Lan Cao was just 7 years old when military forces launched an attack in her city outside of Saigon, Vietnam, in 1968. But she still remembers the chaos: the sound of automatic gunfire, the fighting near her house, how the sky lit up at night from explosions.
The North Vietnamese army and the Viet Cong launched similar attacks in more than 100 other South Vietnamese locations in what became known as the Tet Offensive. It was one of the biggest military campaigns of the Vietnam War and it began 50 years ago this week.
For Lan, the siege changed her life.
The Viet Cong captured her grandfather, who was a landlord, and killed him.
"My father found that my grandfather had been beheaded, and they had put his head onto the body of a pig," Lan tells her daughter, Harlan, in a StoryCorps interview in Westminster, Calif. in January 2015.
In 1975, Lan's parents told her she was going on a short trip to the U.S. with a family friend, John Fritz Freund, or "Papa Fritz," who was like a second dad to her, she says. The plan — as she understood it — was to stay with his family in Connecticut for a few weeks. So she packed her stamp collection and some books. She wanted to bring her German Shepard, Topaz, but she tells Harlan, Communist forces killed him.
It wasn't until she arrived in the U.S. that it registered that her move wasn't temporary — and she would need to adjust to American life.
"I would watch the American nightly news and see that each city was falling. That was when I realized that, oh my God, I'm not going back to Vietnam, and I'm going to be stuck living in this country without my parents," she says. "I was only 13. So that was when I began to seriously learn English."
Her parents joined her in the U.S. about a month later, and they eventually settled together in Virginia.
In those early days, Lan poured over library books and taped shows on cassettes, putting them under her pillow to play overnight so she could absorb the language.
She later graduated magna cum laude from Mount Holyoke College and earned a law degree from Yale. She's now a law professor living in Huntington Beach, Calif.

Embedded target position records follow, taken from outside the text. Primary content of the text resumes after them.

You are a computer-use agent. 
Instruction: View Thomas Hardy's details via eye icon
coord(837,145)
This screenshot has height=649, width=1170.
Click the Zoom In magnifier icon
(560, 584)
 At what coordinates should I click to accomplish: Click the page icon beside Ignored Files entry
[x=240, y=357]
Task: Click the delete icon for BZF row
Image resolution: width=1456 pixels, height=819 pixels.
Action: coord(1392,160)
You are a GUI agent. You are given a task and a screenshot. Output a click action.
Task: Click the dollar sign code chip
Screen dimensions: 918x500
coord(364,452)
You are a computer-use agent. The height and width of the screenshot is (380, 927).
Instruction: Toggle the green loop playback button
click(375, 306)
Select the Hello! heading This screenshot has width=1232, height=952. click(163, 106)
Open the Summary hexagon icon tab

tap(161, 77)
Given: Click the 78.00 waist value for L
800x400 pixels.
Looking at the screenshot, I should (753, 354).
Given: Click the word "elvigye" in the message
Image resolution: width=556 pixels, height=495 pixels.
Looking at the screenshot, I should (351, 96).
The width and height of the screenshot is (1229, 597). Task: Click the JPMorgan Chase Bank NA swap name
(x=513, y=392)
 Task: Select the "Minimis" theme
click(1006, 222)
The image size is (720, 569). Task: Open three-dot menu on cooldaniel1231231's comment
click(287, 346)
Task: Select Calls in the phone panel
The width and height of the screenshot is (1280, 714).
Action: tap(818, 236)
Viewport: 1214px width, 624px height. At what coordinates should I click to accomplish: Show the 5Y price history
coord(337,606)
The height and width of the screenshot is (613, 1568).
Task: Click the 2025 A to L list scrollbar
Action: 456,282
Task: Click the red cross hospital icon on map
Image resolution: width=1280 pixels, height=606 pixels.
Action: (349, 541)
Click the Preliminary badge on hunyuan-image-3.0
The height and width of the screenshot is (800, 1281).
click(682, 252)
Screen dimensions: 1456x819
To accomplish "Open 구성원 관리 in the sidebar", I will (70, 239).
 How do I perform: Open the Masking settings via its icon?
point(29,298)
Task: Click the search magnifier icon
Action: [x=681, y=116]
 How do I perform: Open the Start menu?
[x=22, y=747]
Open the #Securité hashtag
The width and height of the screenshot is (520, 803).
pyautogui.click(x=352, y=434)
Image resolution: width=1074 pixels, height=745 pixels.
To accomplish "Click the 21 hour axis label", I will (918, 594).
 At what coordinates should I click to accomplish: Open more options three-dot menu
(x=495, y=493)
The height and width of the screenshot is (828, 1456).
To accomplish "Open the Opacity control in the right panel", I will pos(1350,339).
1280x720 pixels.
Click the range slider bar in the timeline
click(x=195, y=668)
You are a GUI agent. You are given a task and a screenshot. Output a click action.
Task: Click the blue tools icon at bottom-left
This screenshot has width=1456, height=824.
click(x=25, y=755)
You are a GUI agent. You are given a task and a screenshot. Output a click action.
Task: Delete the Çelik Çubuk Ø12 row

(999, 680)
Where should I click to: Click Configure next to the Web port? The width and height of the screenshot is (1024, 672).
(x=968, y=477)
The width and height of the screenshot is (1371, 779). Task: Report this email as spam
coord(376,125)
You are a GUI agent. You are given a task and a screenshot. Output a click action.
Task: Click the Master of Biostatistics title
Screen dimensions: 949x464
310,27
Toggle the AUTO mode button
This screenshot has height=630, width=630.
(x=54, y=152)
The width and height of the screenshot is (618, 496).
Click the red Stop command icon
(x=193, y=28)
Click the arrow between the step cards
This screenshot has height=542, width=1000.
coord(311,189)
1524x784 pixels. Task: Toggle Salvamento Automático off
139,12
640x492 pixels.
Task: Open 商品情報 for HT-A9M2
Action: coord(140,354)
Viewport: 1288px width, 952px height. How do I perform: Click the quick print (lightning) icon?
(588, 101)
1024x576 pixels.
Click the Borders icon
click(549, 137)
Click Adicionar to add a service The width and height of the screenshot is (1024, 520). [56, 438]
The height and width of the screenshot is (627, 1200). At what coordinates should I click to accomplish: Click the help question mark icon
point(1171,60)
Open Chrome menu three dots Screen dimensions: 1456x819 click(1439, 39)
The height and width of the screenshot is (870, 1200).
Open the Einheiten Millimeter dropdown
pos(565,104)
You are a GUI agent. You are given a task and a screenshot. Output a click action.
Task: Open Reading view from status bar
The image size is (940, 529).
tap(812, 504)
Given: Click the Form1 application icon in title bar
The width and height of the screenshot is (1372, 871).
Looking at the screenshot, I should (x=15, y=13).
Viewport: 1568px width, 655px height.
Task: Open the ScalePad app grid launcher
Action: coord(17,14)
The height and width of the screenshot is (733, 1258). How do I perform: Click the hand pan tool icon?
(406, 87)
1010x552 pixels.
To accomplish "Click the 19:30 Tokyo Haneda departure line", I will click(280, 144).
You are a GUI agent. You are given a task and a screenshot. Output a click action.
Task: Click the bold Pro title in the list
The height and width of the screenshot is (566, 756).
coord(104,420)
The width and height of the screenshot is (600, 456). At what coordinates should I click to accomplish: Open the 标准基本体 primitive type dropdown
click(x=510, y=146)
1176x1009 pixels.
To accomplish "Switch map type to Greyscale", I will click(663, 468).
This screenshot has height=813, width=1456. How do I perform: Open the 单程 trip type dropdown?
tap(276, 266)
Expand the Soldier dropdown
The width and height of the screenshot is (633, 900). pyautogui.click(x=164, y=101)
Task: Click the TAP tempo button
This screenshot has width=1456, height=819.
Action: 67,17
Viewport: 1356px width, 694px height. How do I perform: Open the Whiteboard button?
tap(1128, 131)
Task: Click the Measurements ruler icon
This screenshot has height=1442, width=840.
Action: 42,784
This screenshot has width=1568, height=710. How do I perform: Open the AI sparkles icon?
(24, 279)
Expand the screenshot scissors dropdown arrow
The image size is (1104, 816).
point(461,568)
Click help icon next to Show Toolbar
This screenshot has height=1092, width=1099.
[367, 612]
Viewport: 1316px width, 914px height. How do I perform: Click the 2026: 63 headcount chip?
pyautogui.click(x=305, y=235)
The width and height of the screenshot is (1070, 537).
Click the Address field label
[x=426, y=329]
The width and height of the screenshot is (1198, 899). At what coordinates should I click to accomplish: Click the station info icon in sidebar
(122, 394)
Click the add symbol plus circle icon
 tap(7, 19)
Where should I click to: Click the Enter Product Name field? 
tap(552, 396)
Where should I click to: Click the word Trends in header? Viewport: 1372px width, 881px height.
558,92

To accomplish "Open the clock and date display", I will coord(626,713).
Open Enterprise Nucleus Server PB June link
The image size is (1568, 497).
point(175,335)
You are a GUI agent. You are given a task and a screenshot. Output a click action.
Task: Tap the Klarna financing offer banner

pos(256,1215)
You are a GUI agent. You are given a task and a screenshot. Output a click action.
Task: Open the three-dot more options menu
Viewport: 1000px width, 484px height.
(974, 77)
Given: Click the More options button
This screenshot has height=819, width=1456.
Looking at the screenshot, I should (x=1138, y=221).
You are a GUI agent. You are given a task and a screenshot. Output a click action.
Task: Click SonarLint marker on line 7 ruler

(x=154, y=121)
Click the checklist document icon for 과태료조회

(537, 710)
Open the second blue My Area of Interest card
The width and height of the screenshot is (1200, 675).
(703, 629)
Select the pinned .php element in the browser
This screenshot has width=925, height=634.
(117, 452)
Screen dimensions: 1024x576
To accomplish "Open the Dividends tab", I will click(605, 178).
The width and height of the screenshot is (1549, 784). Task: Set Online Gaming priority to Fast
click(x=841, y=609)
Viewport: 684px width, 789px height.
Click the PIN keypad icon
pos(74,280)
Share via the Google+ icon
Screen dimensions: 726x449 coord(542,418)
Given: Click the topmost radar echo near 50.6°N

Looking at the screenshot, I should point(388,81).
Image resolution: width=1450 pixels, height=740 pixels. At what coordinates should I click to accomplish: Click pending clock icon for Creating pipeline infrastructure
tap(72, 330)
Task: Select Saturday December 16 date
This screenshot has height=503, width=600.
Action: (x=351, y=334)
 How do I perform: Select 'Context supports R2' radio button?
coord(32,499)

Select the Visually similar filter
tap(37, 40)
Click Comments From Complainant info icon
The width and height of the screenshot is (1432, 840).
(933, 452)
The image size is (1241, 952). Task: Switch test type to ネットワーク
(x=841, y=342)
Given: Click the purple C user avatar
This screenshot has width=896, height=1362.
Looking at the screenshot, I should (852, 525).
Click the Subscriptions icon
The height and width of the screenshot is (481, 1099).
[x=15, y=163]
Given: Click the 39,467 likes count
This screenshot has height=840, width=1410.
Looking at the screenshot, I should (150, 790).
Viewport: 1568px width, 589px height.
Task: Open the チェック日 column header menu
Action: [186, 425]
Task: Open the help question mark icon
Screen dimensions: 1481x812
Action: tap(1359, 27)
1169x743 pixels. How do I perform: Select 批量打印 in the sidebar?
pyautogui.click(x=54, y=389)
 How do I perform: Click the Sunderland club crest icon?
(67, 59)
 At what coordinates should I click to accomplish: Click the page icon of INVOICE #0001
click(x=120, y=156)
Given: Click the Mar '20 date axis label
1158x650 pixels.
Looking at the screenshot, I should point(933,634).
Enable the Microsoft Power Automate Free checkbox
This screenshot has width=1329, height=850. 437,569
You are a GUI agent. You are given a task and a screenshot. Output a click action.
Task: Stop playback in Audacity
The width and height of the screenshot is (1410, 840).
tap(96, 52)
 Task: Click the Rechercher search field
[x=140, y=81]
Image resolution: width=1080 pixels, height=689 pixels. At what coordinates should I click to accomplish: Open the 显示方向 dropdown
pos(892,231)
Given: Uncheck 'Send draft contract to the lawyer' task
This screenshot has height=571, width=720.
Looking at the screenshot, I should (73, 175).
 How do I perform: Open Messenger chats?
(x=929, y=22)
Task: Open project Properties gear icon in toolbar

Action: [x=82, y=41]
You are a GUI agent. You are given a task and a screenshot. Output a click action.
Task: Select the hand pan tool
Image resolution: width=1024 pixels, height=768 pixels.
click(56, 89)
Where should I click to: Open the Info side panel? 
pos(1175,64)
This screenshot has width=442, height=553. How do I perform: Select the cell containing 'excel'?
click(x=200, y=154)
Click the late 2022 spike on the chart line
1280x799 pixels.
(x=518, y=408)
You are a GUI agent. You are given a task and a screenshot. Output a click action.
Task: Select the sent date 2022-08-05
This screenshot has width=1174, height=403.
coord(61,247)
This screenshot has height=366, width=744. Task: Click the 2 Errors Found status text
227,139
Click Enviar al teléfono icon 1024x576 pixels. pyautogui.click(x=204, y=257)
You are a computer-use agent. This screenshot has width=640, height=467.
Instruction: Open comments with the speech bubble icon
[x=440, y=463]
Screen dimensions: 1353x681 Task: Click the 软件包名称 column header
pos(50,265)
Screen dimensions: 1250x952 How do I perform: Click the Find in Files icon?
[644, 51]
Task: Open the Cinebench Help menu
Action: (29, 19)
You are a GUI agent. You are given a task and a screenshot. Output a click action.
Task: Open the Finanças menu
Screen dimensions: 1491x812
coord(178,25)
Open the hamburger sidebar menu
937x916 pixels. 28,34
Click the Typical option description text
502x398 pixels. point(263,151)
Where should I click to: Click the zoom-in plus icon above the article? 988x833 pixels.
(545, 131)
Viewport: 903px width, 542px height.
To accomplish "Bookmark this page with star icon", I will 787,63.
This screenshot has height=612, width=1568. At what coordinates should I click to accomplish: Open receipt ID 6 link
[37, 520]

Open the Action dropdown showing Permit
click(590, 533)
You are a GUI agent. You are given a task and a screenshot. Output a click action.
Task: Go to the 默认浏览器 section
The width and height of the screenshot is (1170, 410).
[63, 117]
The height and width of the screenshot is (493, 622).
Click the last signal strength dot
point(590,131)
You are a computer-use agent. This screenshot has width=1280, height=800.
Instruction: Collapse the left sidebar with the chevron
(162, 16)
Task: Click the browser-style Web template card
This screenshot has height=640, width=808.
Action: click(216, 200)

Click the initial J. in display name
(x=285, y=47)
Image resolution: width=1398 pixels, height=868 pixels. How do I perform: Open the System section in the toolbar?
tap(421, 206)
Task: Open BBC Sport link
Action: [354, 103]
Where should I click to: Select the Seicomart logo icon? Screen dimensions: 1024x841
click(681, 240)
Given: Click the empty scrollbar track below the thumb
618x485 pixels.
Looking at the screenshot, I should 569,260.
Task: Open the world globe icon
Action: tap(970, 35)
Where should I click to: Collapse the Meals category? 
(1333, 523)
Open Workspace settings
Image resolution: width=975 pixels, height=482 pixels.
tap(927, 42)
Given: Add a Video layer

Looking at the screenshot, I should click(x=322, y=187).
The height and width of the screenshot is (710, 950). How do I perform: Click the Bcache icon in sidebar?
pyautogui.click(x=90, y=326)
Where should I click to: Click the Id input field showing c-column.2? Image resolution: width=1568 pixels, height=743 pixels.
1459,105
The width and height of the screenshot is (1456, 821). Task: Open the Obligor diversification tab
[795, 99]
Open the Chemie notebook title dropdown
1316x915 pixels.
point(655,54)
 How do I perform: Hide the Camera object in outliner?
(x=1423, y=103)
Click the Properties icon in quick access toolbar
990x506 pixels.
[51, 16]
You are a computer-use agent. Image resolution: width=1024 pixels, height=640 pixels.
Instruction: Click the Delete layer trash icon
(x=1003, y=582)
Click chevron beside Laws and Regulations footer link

"You know, life is like a lotus flower. The lotus flower lives in mud and is open and blooms," she says. "If you come as a refugee with nothing, no matter what trauma you went through during the war — no matter what you have lost — you have to have the mental toughness to start over and to succeed."
That's what she's most proud of, she tells Harlan: "That I did not collapse, and I'm able to pass that on to you."
Audio produced for Morning Edition by Kerrie Hillman and Aisha Turner.
StoryCorps is a national nonprofit that gives people the chance to interview friends and loved ones about their lives. These conversations are archived at the American Folklife Center at the Library of Congress, allowing participants to leave a legacy for future generations. Learn more, including how to interview someone in your life, at StoryCorps.org.
Copyright 2021 NPR. To see more, visit https://www.npr.org.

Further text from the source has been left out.